Prompt | Tally the lines of the records below that include the word "next", and write down only that tally.

───── Data for this exercise

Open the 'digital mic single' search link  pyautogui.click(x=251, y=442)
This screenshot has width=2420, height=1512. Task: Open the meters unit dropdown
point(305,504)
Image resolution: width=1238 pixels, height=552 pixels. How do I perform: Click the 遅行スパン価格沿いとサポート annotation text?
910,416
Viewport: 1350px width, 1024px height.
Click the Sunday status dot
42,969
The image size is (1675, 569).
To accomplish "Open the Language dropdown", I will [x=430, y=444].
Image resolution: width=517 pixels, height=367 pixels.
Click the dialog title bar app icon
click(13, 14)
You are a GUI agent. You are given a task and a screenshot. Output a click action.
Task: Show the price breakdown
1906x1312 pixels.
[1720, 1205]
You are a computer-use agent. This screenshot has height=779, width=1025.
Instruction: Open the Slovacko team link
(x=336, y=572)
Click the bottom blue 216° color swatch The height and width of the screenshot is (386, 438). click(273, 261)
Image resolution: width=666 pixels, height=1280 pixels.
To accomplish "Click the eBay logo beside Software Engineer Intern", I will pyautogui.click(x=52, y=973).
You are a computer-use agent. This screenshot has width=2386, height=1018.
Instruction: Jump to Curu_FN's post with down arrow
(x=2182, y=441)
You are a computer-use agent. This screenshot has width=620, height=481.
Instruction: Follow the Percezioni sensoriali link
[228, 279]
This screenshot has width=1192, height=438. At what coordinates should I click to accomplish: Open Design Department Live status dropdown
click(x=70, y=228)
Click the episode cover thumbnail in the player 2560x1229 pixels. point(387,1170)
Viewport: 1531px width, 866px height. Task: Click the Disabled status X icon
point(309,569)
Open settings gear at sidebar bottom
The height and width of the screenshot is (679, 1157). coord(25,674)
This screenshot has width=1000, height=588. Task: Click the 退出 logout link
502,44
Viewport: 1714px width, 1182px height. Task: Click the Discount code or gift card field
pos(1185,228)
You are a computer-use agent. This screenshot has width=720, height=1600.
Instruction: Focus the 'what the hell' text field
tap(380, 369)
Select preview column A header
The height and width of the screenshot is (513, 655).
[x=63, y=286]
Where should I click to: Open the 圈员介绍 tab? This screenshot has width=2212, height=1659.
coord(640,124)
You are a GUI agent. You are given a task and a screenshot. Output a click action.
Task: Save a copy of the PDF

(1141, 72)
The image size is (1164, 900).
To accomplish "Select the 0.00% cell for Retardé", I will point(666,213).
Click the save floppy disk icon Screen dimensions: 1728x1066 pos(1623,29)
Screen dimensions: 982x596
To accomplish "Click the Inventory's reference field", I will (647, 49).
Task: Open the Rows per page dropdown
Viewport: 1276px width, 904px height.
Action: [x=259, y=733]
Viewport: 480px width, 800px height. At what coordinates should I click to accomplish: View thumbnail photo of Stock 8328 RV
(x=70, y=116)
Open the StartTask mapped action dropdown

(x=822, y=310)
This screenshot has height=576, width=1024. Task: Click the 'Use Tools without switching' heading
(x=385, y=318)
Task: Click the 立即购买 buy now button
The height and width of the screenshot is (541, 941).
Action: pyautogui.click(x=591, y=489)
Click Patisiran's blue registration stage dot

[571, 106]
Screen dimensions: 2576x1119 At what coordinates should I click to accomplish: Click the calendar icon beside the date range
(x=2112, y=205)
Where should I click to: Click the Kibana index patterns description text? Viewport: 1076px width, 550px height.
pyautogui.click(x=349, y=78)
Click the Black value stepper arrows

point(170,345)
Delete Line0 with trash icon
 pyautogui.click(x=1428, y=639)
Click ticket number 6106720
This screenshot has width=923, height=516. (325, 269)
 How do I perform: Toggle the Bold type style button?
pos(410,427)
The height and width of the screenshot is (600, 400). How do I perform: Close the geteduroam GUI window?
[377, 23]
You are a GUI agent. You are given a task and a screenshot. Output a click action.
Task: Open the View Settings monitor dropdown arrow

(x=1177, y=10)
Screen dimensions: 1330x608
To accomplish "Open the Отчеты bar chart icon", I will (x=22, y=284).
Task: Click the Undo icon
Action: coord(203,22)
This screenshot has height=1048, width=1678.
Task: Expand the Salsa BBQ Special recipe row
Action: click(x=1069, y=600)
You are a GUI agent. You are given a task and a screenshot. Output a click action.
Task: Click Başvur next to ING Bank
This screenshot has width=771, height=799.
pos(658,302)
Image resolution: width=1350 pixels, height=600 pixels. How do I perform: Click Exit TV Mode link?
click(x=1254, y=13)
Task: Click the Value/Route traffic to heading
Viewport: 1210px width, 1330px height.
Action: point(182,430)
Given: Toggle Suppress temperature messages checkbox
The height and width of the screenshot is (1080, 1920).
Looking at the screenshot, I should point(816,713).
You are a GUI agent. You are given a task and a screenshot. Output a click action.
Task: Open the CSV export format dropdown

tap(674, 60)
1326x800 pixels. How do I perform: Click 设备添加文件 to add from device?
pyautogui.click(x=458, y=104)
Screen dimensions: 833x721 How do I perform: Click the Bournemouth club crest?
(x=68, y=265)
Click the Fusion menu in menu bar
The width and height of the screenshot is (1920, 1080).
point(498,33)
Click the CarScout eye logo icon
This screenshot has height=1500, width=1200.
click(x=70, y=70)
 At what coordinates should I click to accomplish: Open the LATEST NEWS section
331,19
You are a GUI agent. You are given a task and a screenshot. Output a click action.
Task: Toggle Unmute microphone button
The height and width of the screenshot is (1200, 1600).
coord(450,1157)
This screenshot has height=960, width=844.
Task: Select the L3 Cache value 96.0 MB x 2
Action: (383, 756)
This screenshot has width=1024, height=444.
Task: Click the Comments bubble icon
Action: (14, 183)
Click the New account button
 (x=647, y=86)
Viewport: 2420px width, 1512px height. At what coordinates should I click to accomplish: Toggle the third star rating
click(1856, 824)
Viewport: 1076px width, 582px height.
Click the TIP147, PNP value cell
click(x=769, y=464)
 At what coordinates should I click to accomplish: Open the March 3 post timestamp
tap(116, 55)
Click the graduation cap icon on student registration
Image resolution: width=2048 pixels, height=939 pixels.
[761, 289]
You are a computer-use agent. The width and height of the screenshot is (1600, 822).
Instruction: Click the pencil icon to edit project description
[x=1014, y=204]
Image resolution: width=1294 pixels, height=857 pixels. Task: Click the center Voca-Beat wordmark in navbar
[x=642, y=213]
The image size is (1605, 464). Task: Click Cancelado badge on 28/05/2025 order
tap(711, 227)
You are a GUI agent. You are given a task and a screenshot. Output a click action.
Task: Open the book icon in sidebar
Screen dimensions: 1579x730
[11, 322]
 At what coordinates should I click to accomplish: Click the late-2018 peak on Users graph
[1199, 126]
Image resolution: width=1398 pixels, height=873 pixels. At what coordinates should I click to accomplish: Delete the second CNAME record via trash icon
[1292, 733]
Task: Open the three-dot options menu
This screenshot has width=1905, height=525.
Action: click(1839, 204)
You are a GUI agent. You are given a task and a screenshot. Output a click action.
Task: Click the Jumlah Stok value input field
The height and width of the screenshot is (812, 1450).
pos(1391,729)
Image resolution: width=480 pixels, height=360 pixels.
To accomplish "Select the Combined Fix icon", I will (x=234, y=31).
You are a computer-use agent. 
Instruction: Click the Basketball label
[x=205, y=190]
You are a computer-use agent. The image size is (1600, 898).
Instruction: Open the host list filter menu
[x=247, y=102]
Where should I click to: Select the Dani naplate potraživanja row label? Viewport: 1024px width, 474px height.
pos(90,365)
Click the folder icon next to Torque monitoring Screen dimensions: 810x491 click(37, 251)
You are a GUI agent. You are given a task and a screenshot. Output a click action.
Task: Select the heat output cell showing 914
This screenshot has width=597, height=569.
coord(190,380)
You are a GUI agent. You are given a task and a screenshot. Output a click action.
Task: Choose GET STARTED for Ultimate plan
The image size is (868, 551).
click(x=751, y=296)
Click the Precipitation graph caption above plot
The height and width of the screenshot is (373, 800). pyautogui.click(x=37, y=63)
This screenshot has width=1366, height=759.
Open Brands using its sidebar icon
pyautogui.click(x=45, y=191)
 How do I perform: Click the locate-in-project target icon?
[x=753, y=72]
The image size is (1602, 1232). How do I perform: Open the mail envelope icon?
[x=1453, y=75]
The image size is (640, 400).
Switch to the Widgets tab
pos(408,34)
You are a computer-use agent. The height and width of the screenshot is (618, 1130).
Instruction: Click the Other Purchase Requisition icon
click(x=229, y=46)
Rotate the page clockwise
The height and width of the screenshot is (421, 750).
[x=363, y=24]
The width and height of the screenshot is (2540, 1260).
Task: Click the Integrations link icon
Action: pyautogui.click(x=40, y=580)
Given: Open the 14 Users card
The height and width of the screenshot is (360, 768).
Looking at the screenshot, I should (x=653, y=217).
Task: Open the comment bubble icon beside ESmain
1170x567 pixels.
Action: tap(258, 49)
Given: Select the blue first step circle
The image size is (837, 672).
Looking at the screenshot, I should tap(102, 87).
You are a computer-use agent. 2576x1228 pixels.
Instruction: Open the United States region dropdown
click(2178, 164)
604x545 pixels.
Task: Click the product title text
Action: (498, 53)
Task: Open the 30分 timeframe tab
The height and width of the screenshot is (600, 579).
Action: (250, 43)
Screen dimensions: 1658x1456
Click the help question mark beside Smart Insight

──────────

Written solution | 2